#### [SOURCE EXTRACT]
-- -- --
Guest blog: Ruth Parry on how to use analogies to introduce CA to new audiences

CA research is increasingly finding application to real-world problems, but getting its virtues across to a lay audience – and potential collaborators – is not always easy. I’m delighted that Ruth Parry, who has extensive experience, has agreed to let us into some of the tips and tricks of the trade – especially the power of using analogies to get the message across.

Ruth head&shoulders

Ruth Parry, Loughborough University

When your scientific approach is one few people have heard of, is pretty technical, and has a conventional title that doesn’t help much (or could even mislead), tried and tested ways to introduce and explain it are a boon. In this blog I describe some ways to explain conversation analysis to others – whether we’re presenting our research, delivering CA-based training, or building collaborative projects with teams from diverse backgrounds.

Many of you will have seen and heard how Liz Stokoe introduces and explains CA. She plays short audio clips of phone conversations, helping the audience notice what people do with their talk in relation to sequences, pauses, intonation and so on. As Liz stops and starts the audio, she points out to the audience that they recognise what’s going on, and thus that they already think conversation analytically (see for example, her TED talk, about five minutes in). Another commonly used method is to use video-clips, usually involving some kind of ridiculous breaching, as collated here by the fantastic EMCA wiki team headed up by Saul Albert.

In this blog, I want describe another approach to introducing and explaining conversation analysis to people who are unfamiliar with it: analogies. I use these frequently when talking to researchers from other fields, and to health and social care educators and staff – who are the people I mostly collaboratewith. I’m going to mention four different analogies that I use, and that you might find useful.

Studying Bee Dances

The bee dance analogy helps explain how conversation analysts sample and record; our sequential and fine-grained analysis; the fact that we don’t generally do interviews; and that our scientific approach is a cumulative one – i.e. that we rely and build on a rich and expanding body of prior findings (Clayman and Gill explain this beautifully). I started to use and develop this analogy after reading Paul ten Have’s description of our approach to sampling and ‘specimens’. Later, after a conversation with Derek Edwards, I added a component that points to the cumulative nature of our analyses. By the way, I believe ‘waggle dance’ is the more accurate term, but bee dance has always worked for me. Here’s what I do.

Screenshot 2019-06-20 at 15.06.40

I put up a diagrammatic picture of a bee dance, sourced from Creative Commons, and make the following points, explaining how each element is similar to how conversation analysts work:

  • If I were a naturalist studying bee dances, I’d go out and observe as many as I could. I would observe what happened before, during and after the dance.
-- -- --
#### [SUPPLIED MATERIAL]

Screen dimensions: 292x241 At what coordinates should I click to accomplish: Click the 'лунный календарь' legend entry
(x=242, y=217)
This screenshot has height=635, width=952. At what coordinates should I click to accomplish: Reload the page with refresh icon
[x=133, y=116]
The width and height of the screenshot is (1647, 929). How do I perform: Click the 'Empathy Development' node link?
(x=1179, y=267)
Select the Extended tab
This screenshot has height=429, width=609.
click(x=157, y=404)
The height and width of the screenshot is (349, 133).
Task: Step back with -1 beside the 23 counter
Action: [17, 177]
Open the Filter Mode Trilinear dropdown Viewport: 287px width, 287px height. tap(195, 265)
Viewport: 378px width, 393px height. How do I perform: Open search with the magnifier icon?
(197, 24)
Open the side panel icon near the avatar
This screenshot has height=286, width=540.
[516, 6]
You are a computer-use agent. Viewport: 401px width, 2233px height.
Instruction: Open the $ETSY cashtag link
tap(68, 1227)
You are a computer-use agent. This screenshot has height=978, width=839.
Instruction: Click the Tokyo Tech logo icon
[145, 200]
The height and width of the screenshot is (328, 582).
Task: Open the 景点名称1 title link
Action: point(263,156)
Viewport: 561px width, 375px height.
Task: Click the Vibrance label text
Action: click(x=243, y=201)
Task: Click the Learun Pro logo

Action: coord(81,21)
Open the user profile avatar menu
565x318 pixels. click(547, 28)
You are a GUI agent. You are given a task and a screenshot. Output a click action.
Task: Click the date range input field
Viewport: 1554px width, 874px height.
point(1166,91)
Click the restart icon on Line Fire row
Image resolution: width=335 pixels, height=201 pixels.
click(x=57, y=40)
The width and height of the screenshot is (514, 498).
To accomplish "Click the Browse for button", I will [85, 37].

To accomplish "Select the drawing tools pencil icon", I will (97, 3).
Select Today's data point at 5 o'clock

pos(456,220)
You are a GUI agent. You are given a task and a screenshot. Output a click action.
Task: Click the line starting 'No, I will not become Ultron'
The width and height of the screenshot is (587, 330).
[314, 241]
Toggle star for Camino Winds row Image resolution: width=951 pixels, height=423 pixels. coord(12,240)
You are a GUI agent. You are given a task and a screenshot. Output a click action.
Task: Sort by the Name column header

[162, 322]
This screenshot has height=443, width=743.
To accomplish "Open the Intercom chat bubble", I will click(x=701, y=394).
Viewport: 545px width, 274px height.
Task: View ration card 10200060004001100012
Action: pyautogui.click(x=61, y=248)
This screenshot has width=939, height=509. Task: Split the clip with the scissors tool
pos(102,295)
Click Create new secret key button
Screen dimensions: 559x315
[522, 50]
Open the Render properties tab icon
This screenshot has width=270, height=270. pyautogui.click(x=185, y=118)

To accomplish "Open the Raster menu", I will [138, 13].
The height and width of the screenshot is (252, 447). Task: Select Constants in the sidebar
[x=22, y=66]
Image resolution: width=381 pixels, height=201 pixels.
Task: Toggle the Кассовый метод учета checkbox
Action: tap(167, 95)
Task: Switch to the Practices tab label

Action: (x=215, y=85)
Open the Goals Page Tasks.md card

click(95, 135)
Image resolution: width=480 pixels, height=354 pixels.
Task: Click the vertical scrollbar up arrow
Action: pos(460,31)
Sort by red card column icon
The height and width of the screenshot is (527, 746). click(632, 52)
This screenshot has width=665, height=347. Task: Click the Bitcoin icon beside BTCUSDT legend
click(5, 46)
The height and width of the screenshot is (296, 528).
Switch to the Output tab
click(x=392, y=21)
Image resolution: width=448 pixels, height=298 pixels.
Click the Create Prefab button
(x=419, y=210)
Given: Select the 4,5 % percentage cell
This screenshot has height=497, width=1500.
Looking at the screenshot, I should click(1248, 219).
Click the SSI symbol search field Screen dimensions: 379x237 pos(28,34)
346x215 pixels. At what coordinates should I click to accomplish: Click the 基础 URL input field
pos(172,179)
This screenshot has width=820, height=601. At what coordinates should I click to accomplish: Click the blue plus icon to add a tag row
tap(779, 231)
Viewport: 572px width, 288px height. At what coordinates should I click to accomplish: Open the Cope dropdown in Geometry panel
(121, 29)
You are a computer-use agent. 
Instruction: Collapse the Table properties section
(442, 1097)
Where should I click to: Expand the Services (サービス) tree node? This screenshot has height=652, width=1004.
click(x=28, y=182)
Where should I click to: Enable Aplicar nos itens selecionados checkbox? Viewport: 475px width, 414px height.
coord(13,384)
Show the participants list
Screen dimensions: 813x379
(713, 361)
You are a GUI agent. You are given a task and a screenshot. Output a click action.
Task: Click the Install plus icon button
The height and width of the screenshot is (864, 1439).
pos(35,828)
-- -- --
#### [TASK INSTRUCTIONS]
Carry on the blog post about using analogies to explain conversation analysis, picking up right after its last sentence. The records play no part in what comes next.

#### [RESULT]
  • In the days of Darwin, I would have made detailed written notes and hand drawn illustrations. Nowadays, I would video-record the dances, collecting as many as I could.
  • I would look in fine detail at each step of the dance. I’d also be interested in observing whether different sequences had different outcomes, such as the distance and direction the bees flew off to find the pollen.
  • I’d also read up on research others had already done on bee dances and the like, and use that knowledge to inform my investigations.
  • You’ll notice that I don’t interview the bees about what they think they are doing, nor why they think they’re doing it.

Football playing, and football punditry

The football analogy allows you to show audiences that they’re actually already very familiar with sequential analysis.  I lifted this analogy from Ginny Teas Gill with whom I used to co-organise sessions on introducing and teaching CA within various conferences. I also add an illustrative adaptation of my own – as follows.

Screenshot 2019-06-20 at 15.09.25

Footballers at work: For source, see footnote 2

I put up an image of football in play, sometimes alongside one of a football commentator / pundit.  My (cheesey) adaptation: I try to use an image involving a football team from the particular city or town or country I am in at the time. Anyway, I make the following points:

  • First, I remind the audience of how, after televised matches, commentators analyse sequences of play from the game – or rather its recording, looking at players’ moves as sequences.
  • I emphasise how each move is responsive to the one before, and that each move opens up opportunities and challenges that get responded to, capitalised upon, dealt with, and so on.
  • I point out that in what they say, the commentator is relying on a multitude of sequences that they have observed and analysed before – this helps point to the fact that we rely in our work on multiple instances, and on prior evidence and findings.

Sometimes I stretch the analogy a bit further by inviting people to think about what the players of the opposing teams would say after the game. They are likely to have, shall we say, less than reliable accounts of what went on; a good analogy for interviews as a method at getting at what happens in interaction.

Gait labs

In gait laboratories, walking behaviour is recorded and analysed (clearly, the walking is under experimental conditions and not naturalistic per se, but I don’t focus on that component in this analogy). I use the gait lab analogy for two things: to explain how we analyse, and to address any assumptions that we are constantly analysing other people’s interactional conduct(!). For me and some of my audiences, a useful feature of this analogy is that it refers to a highly technical – and indeed positivistic – approach, and furthermore, one about which people would not ask: ‘well why don’t you just interview them about their walking instead?’. The analogy takes me on a bit of a trip down memory lane to my early career as an NHS physiotherapist.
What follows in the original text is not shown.